§ TASK DESCRIPTION:
Starting with the line that contains "Click the table search input field" and going on through the end of the records below, give each line as one string in a JSON list, leaving out blank lines and the pictures.

§ PROVIDED INFORMATION:
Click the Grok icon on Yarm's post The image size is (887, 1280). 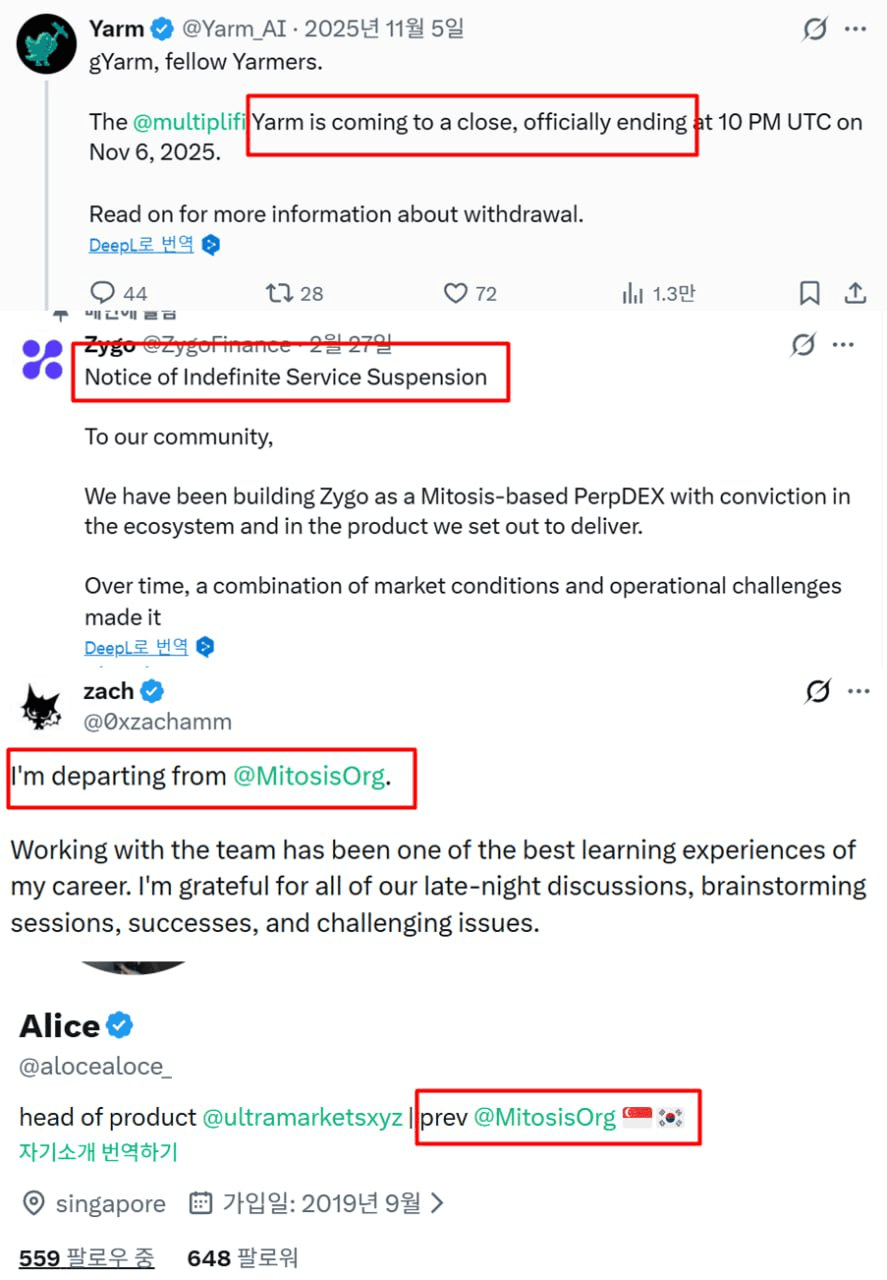click(815, 29)
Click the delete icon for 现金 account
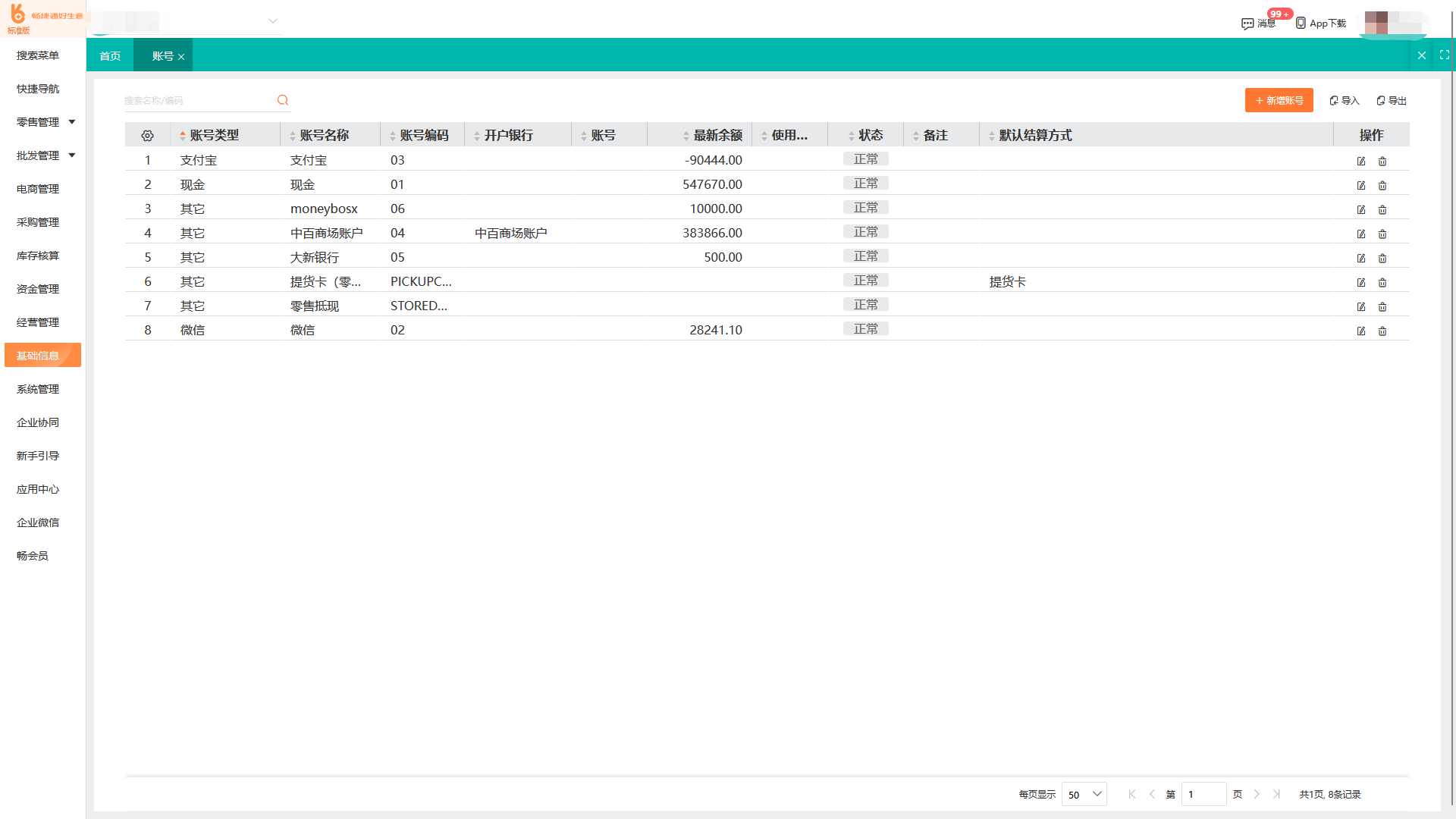Screen dimensions: 1456x819 click(1382, 184)
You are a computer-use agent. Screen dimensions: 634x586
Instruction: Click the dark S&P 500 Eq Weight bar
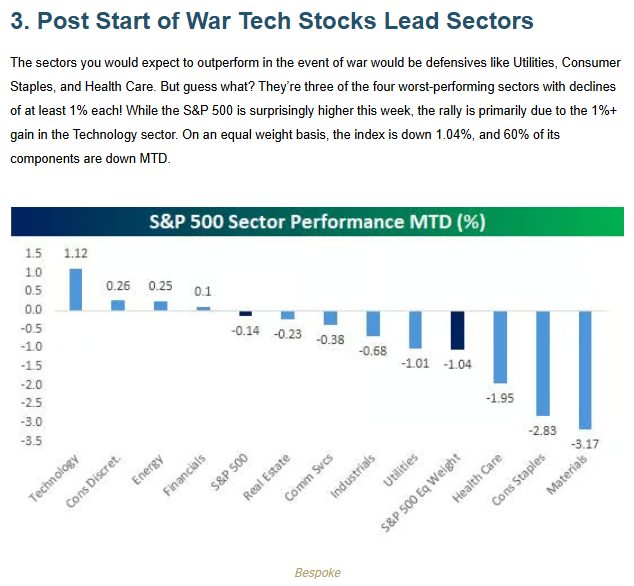click(457, 329)
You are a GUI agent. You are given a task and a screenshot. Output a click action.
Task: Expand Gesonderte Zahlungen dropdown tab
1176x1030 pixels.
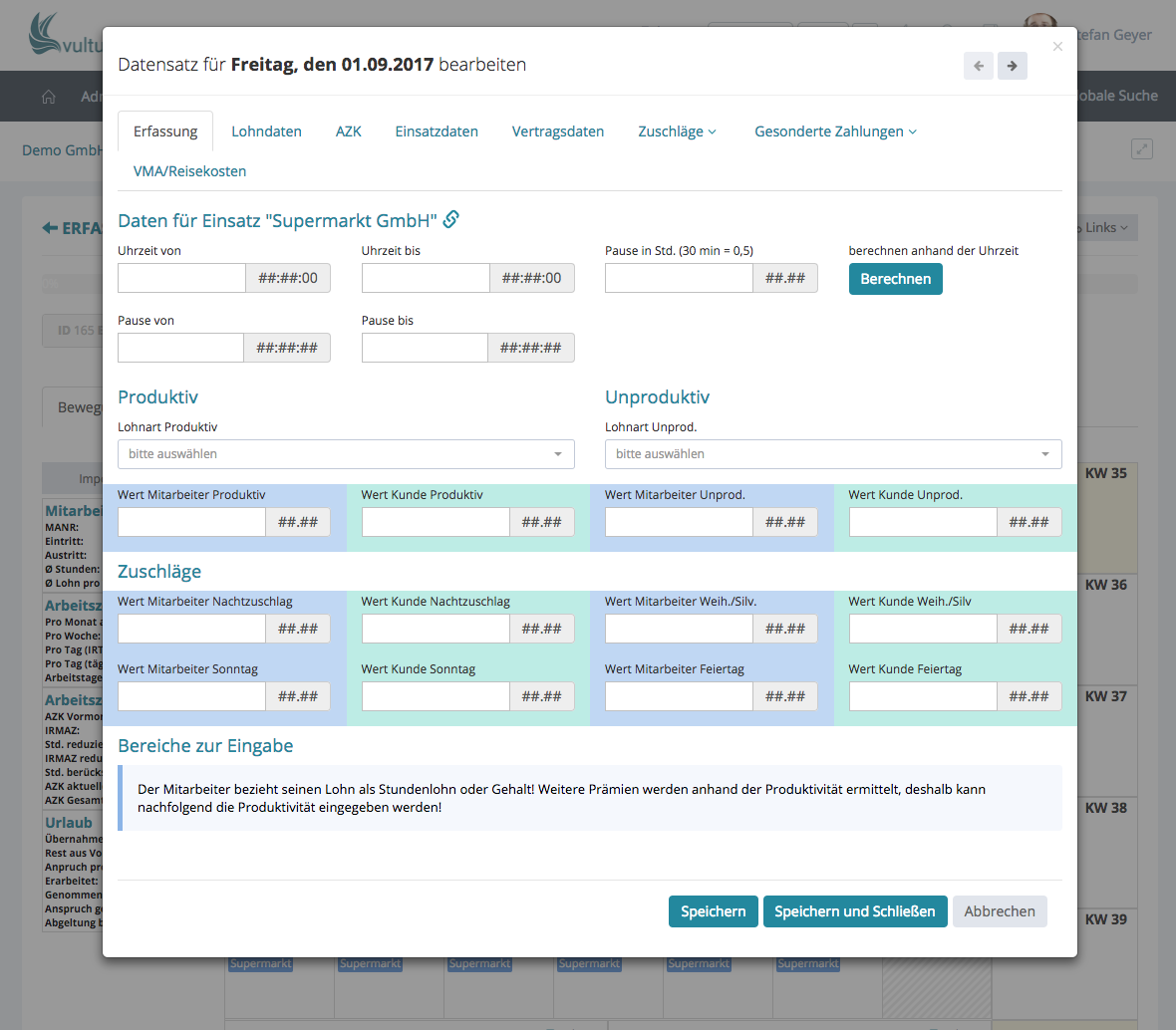835,131
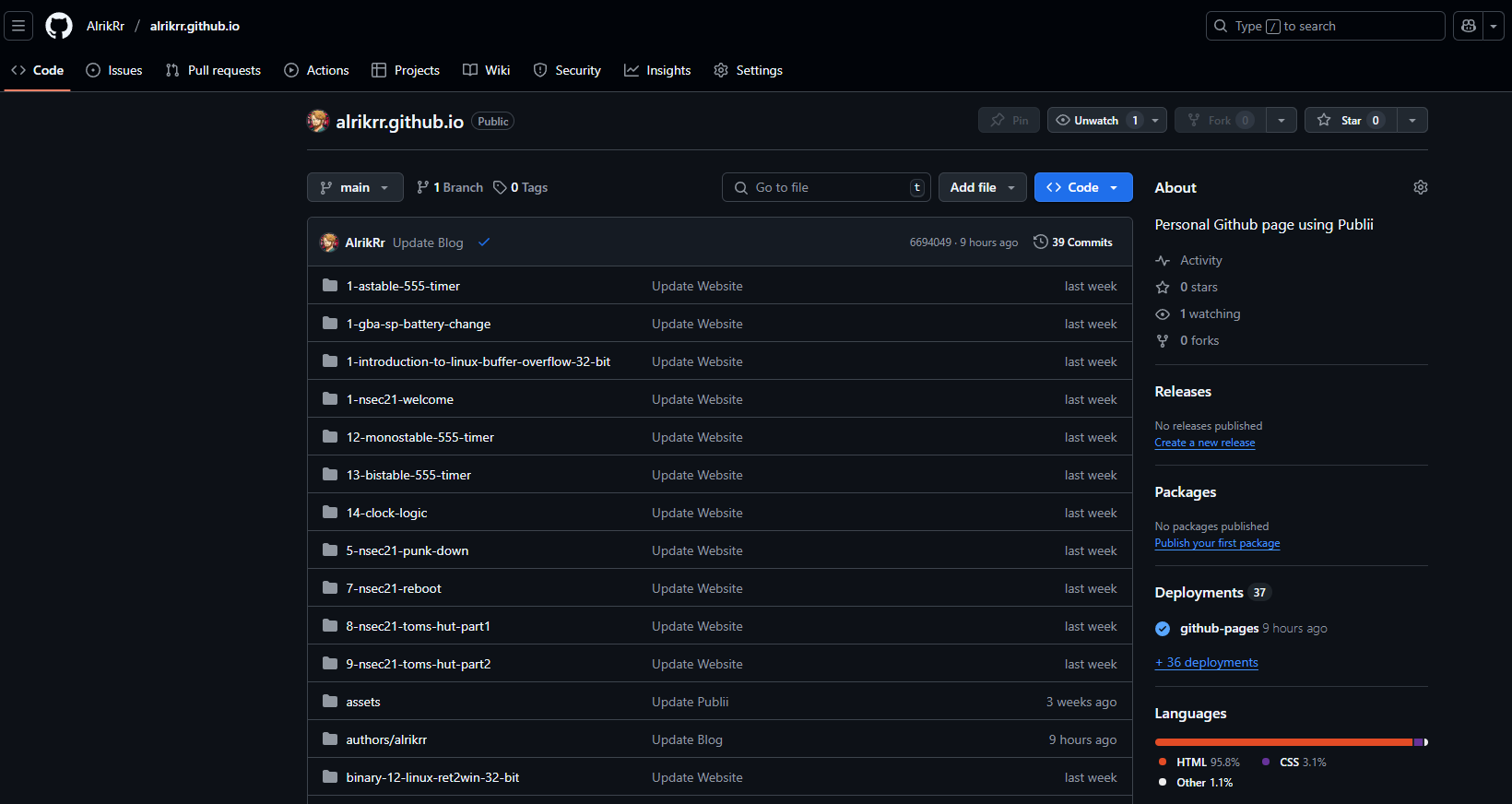Click the commit status checkmark icon
Viewport: 1512px width, 804px height.
click(484, 242)
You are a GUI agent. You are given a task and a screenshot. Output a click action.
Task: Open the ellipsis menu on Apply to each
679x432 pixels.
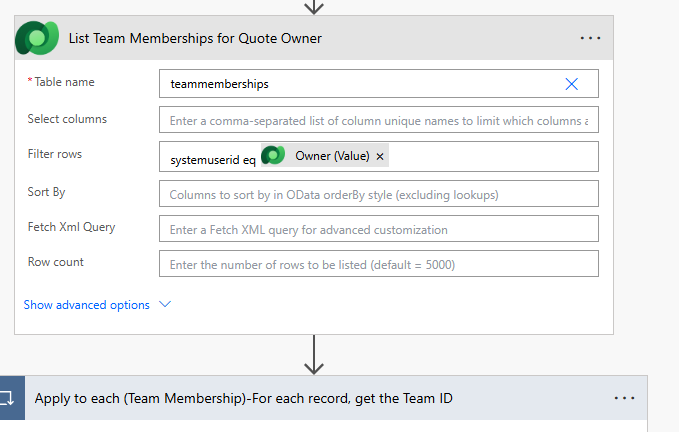click(x=624, y=398)
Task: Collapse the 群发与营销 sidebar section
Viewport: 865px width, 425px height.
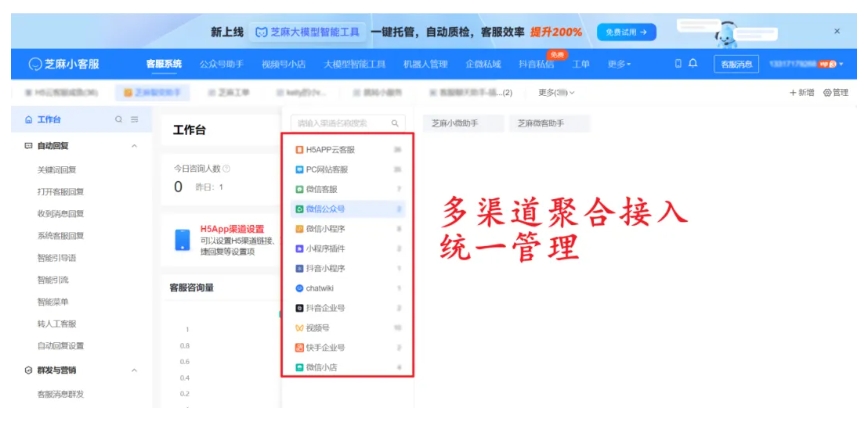Action: click(x=135, y=370)

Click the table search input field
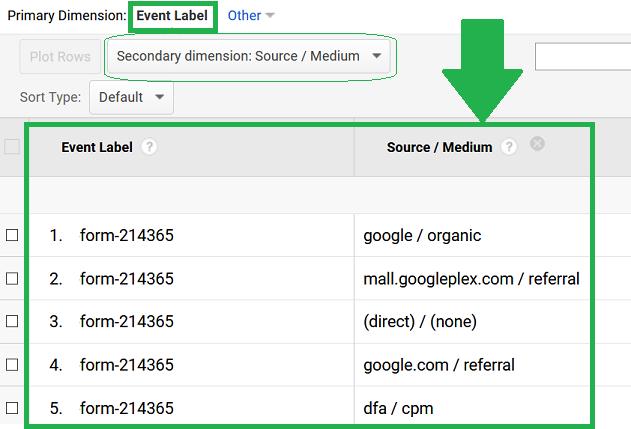[x=583, y=56]
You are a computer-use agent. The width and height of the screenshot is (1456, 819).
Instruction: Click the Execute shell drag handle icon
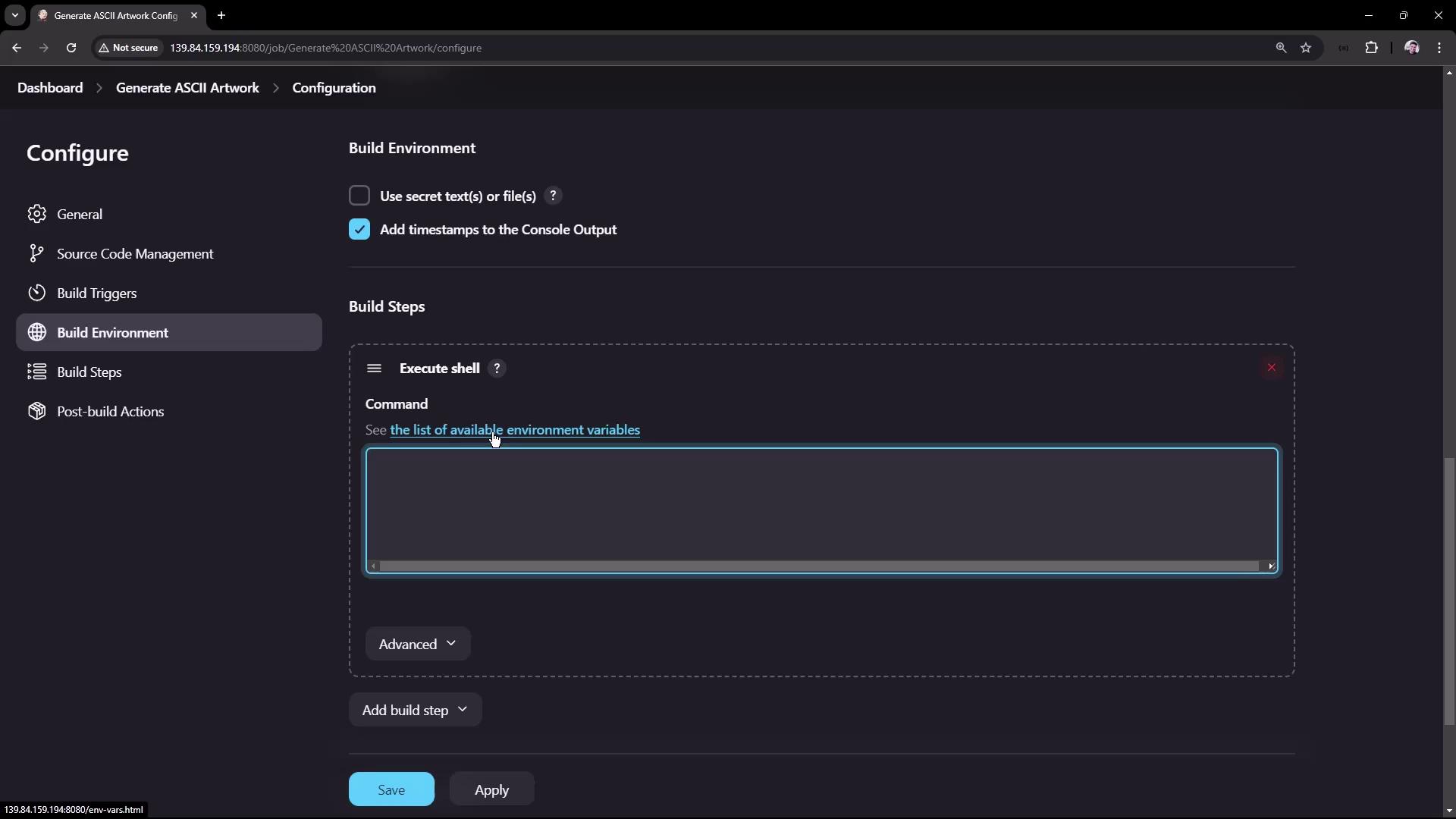click(374, 369)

§ PROBLEM SOLUTION:
[
  "Click the table search input field",
  "[x=583, y=56]",
  "You are a computer-use agent. The width and height of the screenshot is (1456, 819).",
  "Instruction: Click the Execute shell drag handle icon",
  "click(374, 369)"
]